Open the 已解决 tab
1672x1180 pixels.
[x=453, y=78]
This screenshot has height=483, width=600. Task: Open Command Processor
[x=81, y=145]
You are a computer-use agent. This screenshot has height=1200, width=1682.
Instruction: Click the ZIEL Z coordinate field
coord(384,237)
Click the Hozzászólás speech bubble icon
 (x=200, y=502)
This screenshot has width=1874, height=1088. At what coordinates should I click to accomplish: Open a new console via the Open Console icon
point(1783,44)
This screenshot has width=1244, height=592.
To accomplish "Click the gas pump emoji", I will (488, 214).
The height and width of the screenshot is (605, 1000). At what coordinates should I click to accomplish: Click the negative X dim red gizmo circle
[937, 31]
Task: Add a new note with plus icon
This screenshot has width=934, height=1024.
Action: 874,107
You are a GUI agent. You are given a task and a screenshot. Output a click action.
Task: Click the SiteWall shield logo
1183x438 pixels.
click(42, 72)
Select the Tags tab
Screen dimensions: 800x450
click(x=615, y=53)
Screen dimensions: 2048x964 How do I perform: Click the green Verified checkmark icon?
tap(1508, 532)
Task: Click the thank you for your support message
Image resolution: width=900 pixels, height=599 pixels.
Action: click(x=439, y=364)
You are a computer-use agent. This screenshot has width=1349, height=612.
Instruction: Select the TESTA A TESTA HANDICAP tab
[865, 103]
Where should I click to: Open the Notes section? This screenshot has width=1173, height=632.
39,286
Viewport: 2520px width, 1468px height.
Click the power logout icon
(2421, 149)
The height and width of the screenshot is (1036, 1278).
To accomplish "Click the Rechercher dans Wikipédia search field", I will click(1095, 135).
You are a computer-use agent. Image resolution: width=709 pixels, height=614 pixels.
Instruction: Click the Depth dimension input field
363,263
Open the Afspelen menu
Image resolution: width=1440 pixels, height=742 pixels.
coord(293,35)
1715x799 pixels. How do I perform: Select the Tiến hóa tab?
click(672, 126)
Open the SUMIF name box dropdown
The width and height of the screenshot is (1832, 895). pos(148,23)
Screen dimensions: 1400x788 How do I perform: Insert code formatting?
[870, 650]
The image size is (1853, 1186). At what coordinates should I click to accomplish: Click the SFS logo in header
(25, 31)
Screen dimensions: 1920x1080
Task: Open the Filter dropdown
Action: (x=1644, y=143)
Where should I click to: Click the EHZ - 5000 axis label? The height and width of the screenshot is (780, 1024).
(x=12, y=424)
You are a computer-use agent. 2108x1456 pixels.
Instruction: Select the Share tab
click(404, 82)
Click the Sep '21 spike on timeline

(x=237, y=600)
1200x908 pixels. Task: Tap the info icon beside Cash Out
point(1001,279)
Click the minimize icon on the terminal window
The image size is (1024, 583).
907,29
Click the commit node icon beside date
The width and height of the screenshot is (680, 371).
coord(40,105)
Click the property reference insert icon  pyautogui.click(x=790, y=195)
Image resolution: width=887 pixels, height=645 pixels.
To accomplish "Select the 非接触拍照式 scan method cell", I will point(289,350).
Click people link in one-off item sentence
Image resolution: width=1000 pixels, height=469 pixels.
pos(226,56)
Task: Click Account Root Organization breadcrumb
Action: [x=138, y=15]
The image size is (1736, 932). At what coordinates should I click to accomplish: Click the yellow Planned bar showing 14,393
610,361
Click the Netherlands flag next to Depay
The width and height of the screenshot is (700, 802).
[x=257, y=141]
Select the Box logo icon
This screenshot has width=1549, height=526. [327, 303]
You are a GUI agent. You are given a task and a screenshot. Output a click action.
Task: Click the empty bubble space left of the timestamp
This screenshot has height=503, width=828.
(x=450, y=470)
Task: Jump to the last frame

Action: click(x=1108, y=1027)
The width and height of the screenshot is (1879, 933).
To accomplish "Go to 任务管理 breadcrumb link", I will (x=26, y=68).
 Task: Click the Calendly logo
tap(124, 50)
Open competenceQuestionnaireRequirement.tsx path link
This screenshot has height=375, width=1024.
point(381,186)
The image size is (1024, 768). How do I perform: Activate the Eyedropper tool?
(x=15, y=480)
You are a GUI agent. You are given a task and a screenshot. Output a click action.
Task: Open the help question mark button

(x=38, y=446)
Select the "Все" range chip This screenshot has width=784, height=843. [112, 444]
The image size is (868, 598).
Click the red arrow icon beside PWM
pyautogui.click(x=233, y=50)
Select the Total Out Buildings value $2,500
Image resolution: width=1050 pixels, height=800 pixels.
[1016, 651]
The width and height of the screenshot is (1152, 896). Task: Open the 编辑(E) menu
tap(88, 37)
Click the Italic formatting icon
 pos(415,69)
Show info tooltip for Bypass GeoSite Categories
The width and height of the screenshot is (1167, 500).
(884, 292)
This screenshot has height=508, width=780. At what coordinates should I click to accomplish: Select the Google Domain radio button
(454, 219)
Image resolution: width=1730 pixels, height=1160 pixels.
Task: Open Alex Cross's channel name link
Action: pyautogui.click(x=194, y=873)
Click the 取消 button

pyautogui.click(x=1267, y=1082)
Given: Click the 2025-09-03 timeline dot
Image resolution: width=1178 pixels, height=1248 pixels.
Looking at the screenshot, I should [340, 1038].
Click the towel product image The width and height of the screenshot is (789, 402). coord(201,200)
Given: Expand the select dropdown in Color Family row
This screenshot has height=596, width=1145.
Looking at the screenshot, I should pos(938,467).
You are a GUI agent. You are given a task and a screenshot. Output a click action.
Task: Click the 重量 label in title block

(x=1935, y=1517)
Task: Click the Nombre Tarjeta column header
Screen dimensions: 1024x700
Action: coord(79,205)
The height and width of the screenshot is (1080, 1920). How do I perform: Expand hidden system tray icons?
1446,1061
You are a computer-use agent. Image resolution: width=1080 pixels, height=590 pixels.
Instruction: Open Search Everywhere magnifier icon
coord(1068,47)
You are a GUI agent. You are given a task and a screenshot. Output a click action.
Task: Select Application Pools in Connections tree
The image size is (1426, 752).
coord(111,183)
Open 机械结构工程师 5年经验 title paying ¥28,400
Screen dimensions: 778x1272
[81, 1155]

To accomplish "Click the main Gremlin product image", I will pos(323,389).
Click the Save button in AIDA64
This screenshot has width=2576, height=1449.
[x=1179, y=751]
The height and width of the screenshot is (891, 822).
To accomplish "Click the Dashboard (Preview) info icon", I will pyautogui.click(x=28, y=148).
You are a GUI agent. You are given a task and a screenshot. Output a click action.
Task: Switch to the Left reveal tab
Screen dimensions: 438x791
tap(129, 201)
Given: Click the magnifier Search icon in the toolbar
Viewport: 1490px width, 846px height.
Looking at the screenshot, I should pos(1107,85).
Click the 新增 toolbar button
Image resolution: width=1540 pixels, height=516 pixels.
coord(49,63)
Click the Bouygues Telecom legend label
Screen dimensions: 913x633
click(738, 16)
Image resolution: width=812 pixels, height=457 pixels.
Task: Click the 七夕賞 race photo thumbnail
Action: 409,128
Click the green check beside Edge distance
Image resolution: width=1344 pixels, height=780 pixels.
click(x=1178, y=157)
* * *
**Given problem:** Switch "Command Processor" to "Command Prompt" throughout the rows above and write them all out again, leaving everything else unchanged.

**Solution for this problem:**
Open the 已解决 tab
1672x1180 pixels.
[x=453, y=78]
This screenshot has height=483, width=600. Task: Open Command Prompt
[x=81, y=145]
You are a computer-use agent. This screenshot has height=1200, width=1682.
Instruction: Click the ZIEL Z coordinate field
coord(384,237)
Click the Hozzászólás speech bubble icon
 (x=200, y=502)
This screenshot has width=1874, height=1088. At what coordinates should I click to accomplish: Open a new console via the Open Console icon
point(1783,44)
This screenshot has width=1244, height=592.
To accomplish "Click the gas pump emoji", I will (488, 214).
The height and width of the screenshot is (605, 1000). At what coordinates should I click to accomplish: Click the negative X dim red gizmo circle
[937, 31]
Task: Add a new note with plus icon
This screenshot has width=934, height=1024.
Action: 874,107
You are a GUI agent. You are given a task and a screenshot. Output a click action.
Task: Click the SiteWall shield logo
1183x438 pixels.
click(42, 72)
Select the Tags tab
Screen dimensions: 800x450
click(x=615, y=53)
Screen dimensions: 2048x964 How do I perform: Click the green Verified checkmark icon?
tap(1508, 532)
Task: Click the thank you for your support message
Image resolution: width=900 pixels, height=599 pixels.
Action: click(x=439, y=364)
You are a computer-use agent. This screenshot has width=1349, height=612.
Instruction: Select the TESTA A TESTA HANDICAP tab
[865, 103]
Where should I click to: Open the Notes section? This screenshot has width=1173, height=632.
39,286
Viewport: 2520px width, 1468px height.
Click the power logout icon
(2421, 149)
The height and width of the screenshot is (1036, 1278).
To accomplish "Click the Rechercher dans Wikipédia search field", I will click(1095, 135).
You are a computer-use agent. Image resolution: width=709 pixels, height=614 pixels.
Instruction: Click the Depth dimension input field
363,263
Open the Afspelen menu
Image resolution: width=1440 pixels, height=742 pixels.
coord(293,35)
1715x799 pixels. How do I perform: Select the Tiến hóa tab?
click(672, 126)
Open the SUMIF name box dropdown
The width and height of the screenshot is (1832, 895). pos(148,23)
Screen dimensions: 1400x788 How do I perform: Insert code formatting?
[870, 650]
The image size is (1853, 1186). At what coordinates should I click to accomplish: Click the SFS logo in header
(25, 31)
Screen dimensions: 1920x1080
Task: Open the Filter dropdown
Action: (x=1644, y=143)
Where should I click to: Click the EHZ - 5000 axis label? The height and width of the screenshot is (780, 1024).
(x=12, y=424)
You are a computer-use agent. 2108x1456 pixels.
Instruction: Select the Share tab
click(404, 82)
Click the Sep '21 spike on timeline

(x=237, y=600)
1200x908 pixels. Task: Tap the info icon beside Cash Out
point(1001,279)
Click the minimize icon on the terminal window
The image size is (1024, 583).
907,29
Click the commit node icon beside date
The width and height of the screenshot is (680, 371).
coord(40,105)
Click the property reference insert icon  pyautogui.click(x=790, y=195)
Image resolution: width=887 pixels, height=645 pixels.
To accomplish "Select the 非接触拍照式 scan method cell", I will point(289,350).
Click people link in one-off item sentence
Image resolution: width=1000 pixels, height=469 pixels.
pos(226,56)
Task: Click Account Root Organization breadcrumb
Action: [x=138, y=15]
The image size is (1736, 932). At what coordinates should I click to accomplish: Click the yellow Planned bar showing 14,393
610,361
Click the Netherlands flag next to Depay
The width and height of the screenshot is (700, 802).
[x=257, y=141]
Select the Box logo icon
This screenshot has width=1549, height=526. [327, 303]
You are a GUI agent. You are given a task and a screenshot. Output a click action.
Task: Click the empty bubble space left of the timestamp
This screenshot has height=503, width=828.
(x=450, y=470)
Task: Jump to the last frame

Action: click(x=1108, y=1027)
The width and height of the screenshot is (1879, 933).
To accomplish "Go to 任务管理 breadcrumb link", I will (x=26, y=68).
 Task: Click the Calendly logo
tap(124, 50)
Open competenceQuestionnaireRequirement.tsx path link
This screenshot has height=375, width=1024.
point(381,186)
The image size is (1024, 768). How do I perform: Activate the Eyedropper tool?
(x=15, y=480)
You are a GUI agent. You are given a task and a screenshot. Output a click action.
Task: Open the help question mark button

(x=38, y=446)
Select the "Все" range chip This screenshot has width=784, height=843. [112, 444]
The image size is (868, 598).
Click the red arrow icon beside PWM
pyautogui.click(x=233, y=50)
Select the Total Out Buildings value $2,500
Image resolution: width=1050 pixels, height=800 pixels.
[1016, 651]
The width and height of the screenshot is (1152, 896). Task: Open the 编辑(E) menu
tap(88, 37)
Click the Italic formatting icon
 pos(415,69)
Show info tooltip for Bypass GeoSite Categories
The width and height of the screenshot is (1167, 500).
(884, 292)
This screenshot has height=508, width=780. At what coordinates should I click to accomplish: Select the Google Domain radio button
(454, 219)
Image resolution: width=1730 pixels, height=1160 pixels.
Task: Open Alex Cross's channel name link
Action: pyautogui.click(x=194, y=873)
Click the 取消 button

pyautogui.click(x=1267, y=1082)
Given: Click the 2025-09-03 timeline dot
Image resolution: width=1178 pixels, height=1248 pixels.
Looking at the screenshot, I should [340, 1038].
Click the towel product image The width and height of the screenshot is (789, 402). coord(201,200)
Given: Expand the select dropdown in Color Family row
This screenshot has height=596, width=1145.
Looking at the screenshot, I should pos(938,467).
You are a GUI agent. You are given a task and a screenshot. Output a click action.
Task: Click the 重量 label in title block

(x=1935, y=1517)
Task: Click the Nombre Tarjeta column header
Screen dimensions: 1024x700
Action: coord(79,205)
The height and width of the screenshot is (1080, 1920). How do I perform: Expand hidden system tray icons?
1446,1061
You are a computer-use agent. Image resolution: width=1080 pixels, height=590 pixels.
Instruction: Open Search Everywhere magnifier icon
coord(1068,47)
You are a GUI agent. You are given a task and a screenshot. Output a click action.
Task: Select Application Pools in Connections tree
The image size is (1426, 752).
coord(111,183)
Open 机械结构工程师 5年经验 title paying ¥28,400
Screen dimensions: 778x1272
[81, 1155]

To accomplish "Click the main Gremlin product image", I will pos(323,389).
Click the Save button in AIDA64
This screenshot has width=2576, height=1449.
[x=1179, y=751]
The height and width of the screenshot is (891, 822).
To accomplish "Click the Dashboard (Preview) info icon", I will pyautogui.click(x=28, y=148).
You are a GUI agent. You are given a task and a screenshot. Output a click action.
Task: Switch to the Left reveal tab
Screen dimensions: 438x791
tap(129, 201)
Given: Click the magnifier Search icon in the toolbar
Viewport: 1490px width, 846px height.
Looking at the screenshot, I should pos(1107,85).
Click the 新增 toolbar button
Image resolution: width=1540 pixels, height=516 pixels.
coord(49,63)
Click the Bouygues Telecom legend label
Screen dimensions: 913x633
click(738, 16)
Image resolution: width=812 pixels, height=457 pixels.
Task: Click the 七夕賞 race photo thumbnail
Action: 409,128
Click the green check beside Edge distance
Image resolution: width=1344 pixels, height=780 pixels.
click(x=1178, y=157)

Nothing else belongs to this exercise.